Journal of Clinical and Cellular Immunology
Open Access

ISSN: 2155-9899

+1 504 6082390

Biomarkers of FOXP3+ Treg cell (dys) function in human health and disease

International Conference on Clinical & Cellular Immunology

October 22-24, 2012 DoubleTree by Hilton Chicago-Northshore, USA

Ciriaco A. Piccirillo

Scientific Tracks Abstracts: J Clin Cell Immunol

Abstract :

Biomarkers of the immune dysregulation that underlies human autoimmunity and chronic inflammatory are poorly defined. CD4+ Treg cells, constitutively expressing IL-2Rα (CD25) and the FOXP3 transcription factor, are a major player in the maintenance of immune tolerance and control of autoimmunity. A developmental or functional Treg cell defect is believed to underlie many human autoimmune diseases. The discrimination of dysfunctional Treg cells, relative to their functional counterparts and other T cell subsets, in human autoimmunity has always been a major caveat due to the lack of specific and stable markers. Thus, clinical markers for Treg mediated immune regulation would greatly aid the development of therapeutics for functional potentiation of these cells in inflammatory contexts. Recently, we developed a state-of-the-art single cell strategy to examine the genetic, phenotypic, and functional heterogeneity of the Treg population at the clonal level. Our novel strategy has enabled us to identify unique functional and genetic signatures amongst FOXP3+ Treg cell subsets from healthy individuals, and in states of disease. We have identified several transcriptional modulators potentially involved in the induction, maintenance or effector activity of FOXP3 expression, and likely involved in the stability of FOXP3+ Treg cell function.
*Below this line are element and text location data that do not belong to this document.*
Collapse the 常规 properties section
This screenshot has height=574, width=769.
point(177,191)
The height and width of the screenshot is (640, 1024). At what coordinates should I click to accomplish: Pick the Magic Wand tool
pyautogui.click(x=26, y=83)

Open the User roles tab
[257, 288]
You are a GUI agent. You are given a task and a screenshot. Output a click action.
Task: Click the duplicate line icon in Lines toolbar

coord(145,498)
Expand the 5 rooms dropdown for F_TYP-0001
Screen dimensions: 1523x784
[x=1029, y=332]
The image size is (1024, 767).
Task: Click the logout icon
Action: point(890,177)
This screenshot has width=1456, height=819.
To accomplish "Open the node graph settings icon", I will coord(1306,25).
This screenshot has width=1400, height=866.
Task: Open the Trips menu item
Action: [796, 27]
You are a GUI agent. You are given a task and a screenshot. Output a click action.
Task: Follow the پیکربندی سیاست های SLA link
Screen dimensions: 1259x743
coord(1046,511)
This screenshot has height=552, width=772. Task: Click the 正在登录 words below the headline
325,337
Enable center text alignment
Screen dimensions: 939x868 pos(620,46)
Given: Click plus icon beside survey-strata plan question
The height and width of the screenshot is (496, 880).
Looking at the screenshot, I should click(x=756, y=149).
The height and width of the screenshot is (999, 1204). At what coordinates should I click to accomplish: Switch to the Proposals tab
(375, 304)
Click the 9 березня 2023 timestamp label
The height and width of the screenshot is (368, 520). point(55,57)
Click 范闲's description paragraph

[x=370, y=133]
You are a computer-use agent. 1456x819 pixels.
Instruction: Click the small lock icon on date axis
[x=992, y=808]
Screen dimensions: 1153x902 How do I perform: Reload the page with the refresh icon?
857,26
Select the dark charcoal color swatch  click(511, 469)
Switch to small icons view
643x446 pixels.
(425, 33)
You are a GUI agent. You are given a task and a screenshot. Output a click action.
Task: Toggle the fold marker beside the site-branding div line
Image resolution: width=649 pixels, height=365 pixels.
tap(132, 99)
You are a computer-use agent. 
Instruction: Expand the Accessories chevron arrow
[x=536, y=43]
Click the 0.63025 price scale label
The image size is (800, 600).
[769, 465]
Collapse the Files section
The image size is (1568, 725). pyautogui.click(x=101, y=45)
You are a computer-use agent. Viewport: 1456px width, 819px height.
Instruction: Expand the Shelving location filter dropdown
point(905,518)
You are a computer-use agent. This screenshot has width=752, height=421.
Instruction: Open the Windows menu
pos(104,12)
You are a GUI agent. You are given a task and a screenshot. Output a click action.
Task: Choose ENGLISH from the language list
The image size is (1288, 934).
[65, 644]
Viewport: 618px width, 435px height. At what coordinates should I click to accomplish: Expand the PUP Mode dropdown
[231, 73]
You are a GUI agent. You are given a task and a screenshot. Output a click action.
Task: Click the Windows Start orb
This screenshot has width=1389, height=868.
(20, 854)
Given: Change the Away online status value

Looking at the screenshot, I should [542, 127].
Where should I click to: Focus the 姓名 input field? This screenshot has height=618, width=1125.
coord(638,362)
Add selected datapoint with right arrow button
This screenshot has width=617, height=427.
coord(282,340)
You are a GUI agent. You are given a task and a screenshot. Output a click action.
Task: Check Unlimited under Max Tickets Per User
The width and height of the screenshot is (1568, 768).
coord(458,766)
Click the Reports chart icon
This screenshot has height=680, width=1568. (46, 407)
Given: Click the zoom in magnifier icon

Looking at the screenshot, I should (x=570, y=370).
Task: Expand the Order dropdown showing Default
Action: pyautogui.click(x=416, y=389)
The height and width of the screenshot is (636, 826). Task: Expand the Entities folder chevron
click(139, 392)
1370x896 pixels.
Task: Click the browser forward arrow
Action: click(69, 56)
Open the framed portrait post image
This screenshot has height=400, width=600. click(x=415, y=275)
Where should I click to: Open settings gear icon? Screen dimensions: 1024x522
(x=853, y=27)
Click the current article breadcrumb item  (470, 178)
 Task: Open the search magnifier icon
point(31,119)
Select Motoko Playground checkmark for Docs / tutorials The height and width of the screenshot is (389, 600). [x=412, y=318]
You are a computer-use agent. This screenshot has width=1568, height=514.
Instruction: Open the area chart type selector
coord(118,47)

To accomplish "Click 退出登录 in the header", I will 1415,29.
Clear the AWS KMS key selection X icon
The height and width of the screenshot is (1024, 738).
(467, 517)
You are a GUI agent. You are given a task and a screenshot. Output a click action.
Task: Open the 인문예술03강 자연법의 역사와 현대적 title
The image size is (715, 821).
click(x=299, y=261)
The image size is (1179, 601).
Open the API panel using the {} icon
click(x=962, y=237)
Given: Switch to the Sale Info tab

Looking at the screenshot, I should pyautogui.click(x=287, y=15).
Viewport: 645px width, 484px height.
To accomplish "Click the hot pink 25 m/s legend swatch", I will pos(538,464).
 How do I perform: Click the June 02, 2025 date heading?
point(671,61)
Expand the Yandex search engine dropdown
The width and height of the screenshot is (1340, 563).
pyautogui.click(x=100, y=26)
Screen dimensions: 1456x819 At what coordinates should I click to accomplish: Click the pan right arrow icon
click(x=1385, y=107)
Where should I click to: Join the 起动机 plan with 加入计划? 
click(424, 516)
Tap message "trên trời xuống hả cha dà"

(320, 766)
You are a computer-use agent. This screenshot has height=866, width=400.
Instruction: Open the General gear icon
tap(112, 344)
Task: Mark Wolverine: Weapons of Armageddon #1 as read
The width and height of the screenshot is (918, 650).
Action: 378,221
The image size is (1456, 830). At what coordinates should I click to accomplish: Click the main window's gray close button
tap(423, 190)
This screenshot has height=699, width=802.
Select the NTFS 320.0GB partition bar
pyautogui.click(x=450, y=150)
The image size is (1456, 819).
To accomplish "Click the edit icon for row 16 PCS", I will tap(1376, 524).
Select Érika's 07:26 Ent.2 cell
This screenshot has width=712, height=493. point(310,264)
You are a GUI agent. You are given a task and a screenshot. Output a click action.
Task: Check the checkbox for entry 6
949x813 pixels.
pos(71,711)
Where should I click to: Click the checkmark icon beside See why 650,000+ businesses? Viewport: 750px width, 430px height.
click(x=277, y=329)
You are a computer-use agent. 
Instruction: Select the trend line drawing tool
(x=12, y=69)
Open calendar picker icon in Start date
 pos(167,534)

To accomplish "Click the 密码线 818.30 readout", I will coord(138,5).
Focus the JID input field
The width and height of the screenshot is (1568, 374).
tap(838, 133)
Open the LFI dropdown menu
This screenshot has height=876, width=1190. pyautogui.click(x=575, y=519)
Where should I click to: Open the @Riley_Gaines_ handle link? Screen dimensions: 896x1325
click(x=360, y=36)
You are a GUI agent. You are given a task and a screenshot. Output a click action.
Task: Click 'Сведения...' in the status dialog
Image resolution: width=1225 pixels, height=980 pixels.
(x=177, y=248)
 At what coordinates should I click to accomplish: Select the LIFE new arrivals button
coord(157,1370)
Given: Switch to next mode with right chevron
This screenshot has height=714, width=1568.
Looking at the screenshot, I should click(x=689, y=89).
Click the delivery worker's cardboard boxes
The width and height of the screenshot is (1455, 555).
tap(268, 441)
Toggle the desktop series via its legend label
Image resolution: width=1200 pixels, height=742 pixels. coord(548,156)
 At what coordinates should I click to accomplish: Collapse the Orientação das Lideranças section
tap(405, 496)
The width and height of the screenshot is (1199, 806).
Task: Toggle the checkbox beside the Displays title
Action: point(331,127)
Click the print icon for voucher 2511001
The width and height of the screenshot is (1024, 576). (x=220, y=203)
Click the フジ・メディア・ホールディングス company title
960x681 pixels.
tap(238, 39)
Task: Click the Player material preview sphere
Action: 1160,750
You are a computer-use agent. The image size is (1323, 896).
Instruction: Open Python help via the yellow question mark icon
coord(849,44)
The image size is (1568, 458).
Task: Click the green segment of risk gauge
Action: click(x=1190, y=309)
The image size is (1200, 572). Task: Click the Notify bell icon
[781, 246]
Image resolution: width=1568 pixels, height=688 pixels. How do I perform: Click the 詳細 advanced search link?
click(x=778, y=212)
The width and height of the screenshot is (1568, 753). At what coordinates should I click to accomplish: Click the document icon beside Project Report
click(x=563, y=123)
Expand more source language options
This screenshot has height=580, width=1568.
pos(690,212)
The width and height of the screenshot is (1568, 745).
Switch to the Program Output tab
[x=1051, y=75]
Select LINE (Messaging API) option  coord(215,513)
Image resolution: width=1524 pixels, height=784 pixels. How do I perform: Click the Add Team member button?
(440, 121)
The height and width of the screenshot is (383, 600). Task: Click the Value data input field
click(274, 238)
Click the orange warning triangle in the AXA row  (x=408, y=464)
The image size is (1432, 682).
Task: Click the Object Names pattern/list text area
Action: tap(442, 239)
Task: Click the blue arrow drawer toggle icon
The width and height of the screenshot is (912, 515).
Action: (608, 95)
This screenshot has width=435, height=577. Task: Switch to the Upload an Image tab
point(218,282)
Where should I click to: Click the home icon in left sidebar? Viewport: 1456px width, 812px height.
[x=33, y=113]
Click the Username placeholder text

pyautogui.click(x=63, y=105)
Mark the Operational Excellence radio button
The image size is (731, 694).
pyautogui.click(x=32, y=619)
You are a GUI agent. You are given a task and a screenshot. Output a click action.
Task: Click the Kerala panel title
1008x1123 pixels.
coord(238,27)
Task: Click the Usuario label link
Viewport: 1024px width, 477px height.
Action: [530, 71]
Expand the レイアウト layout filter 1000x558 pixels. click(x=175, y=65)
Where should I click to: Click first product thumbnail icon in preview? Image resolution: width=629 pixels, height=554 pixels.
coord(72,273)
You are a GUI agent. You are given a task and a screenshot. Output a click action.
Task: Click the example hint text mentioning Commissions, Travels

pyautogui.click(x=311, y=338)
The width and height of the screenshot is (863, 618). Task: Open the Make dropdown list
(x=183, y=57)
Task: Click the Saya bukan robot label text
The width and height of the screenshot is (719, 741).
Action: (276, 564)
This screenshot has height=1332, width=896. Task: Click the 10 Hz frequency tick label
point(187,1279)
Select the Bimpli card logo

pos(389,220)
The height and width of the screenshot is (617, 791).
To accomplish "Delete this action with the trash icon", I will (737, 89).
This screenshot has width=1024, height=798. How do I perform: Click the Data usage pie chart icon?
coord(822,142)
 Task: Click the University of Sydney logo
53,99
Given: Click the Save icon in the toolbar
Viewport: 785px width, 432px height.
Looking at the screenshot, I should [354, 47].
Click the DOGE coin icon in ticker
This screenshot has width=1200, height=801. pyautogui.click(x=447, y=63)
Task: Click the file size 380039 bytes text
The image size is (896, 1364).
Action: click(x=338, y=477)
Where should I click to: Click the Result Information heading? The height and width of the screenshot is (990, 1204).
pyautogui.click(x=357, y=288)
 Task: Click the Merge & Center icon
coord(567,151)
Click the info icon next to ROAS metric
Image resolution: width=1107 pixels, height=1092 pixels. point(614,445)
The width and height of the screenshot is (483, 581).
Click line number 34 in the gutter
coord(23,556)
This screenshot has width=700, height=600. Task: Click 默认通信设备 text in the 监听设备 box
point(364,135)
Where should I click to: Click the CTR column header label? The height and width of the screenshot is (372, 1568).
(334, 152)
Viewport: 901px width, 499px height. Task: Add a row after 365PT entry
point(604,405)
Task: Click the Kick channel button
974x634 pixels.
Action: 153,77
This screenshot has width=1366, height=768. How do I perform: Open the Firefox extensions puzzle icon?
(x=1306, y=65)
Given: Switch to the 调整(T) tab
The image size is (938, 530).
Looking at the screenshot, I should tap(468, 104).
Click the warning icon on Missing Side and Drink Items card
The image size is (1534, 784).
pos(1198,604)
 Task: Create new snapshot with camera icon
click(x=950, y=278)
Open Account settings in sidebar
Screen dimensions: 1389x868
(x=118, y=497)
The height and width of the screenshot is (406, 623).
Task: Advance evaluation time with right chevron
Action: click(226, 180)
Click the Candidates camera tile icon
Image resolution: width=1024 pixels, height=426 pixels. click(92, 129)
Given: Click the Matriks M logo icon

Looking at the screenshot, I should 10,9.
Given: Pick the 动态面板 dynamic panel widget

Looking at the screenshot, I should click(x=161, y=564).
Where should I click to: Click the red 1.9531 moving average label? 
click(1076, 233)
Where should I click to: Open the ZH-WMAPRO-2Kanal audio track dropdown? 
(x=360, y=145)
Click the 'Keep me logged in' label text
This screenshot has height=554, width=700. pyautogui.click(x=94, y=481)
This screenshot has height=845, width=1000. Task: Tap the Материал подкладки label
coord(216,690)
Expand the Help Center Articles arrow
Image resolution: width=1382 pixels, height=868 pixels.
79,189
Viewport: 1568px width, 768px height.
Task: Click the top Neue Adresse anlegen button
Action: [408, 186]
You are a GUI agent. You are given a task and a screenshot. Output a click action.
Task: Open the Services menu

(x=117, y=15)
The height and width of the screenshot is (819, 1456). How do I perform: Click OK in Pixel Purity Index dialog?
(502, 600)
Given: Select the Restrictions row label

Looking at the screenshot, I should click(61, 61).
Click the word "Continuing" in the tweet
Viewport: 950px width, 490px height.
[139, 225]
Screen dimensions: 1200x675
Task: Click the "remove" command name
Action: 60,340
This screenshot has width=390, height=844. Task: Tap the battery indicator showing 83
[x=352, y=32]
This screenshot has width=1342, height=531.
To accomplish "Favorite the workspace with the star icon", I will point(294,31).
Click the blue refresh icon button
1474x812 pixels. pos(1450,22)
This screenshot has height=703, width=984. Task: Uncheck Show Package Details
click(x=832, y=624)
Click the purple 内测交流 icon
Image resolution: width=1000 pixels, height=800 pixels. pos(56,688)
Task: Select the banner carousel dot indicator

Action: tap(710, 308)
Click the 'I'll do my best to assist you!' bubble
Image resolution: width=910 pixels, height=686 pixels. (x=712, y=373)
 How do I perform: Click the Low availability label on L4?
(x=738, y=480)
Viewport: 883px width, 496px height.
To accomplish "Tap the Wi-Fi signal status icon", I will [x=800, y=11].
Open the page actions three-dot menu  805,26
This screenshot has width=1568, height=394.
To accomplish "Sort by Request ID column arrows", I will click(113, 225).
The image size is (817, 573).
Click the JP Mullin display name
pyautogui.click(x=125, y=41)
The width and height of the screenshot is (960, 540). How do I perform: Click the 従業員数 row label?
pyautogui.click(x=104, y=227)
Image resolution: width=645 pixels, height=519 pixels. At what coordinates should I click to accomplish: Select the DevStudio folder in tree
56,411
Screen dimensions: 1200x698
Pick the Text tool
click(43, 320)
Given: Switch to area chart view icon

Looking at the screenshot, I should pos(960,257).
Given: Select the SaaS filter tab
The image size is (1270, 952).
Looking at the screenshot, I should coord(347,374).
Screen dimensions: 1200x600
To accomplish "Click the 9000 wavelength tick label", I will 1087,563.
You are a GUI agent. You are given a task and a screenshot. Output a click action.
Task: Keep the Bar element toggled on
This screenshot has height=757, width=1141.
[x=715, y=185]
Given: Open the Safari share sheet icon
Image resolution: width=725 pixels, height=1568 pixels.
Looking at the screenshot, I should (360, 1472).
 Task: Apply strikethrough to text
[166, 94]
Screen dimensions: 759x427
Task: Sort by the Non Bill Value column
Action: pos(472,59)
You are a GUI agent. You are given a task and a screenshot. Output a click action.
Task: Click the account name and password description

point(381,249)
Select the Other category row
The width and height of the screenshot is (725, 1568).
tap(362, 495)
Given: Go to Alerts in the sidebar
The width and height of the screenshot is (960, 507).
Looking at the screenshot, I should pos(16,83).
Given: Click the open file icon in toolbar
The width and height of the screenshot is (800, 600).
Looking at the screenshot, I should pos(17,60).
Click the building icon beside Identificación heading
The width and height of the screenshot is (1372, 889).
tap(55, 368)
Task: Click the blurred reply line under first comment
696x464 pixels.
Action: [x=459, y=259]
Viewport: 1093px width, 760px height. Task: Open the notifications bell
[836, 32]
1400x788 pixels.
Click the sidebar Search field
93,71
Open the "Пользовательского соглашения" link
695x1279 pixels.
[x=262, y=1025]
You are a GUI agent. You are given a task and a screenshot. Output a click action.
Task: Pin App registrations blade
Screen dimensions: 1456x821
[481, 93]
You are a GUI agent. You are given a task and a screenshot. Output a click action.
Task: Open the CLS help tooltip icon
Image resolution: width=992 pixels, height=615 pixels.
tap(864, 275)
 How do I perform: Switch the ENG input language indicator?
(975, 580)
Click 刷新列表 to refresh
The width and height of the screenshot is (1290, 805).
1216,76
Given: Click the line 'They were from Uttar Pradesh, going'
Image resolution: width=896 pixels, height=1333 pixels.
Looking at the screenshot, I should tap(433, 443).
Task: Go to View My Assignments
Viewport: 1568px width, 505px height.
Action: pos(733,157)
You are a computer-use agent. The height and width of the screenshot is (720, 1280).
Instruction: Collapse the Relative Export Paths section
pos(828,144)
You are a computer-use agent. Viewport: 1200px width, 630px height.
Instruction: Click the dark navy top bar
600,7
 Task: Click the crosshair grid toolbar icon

Notably, some gene candidates encode cell surface antigens whose expression can potentially be used to detect and isolate functional and dysfunctional FOXP3+ Treg cells, relative to conventional pathogenic T cells, from PBMC. Our functional analysis of unstable Treg cells has provided us with a unique opportunity to delineate the mechanisms underlying the instability of FOXP3 expression in the Treg lineage, as well as identifies the markers that relate with Treg functionality

Biography :

Piccirillo is an immunologist who trained at the reputed Laboratory of Immunology, National Institute of Allergy and Infectious Diseases (NIAID), National Institutes of Health (NIH). He is currently Associate Professor and Principal Investigator of the Laboratory of Immunoregulation unisst at the Research Institute of the McGill University Health Center (RI-MUHC). He is currently co-Leader of the Infection and Immunity Axis at the RI-MUHC. He is also Director of the Immunophenotyping platform for the RIMUHC. Moreover, he is the Director of McGill?s FOCIS Center of Excellence in Translational Immunology and Therapeutics whose mission is to support basic and clinical research in immunology.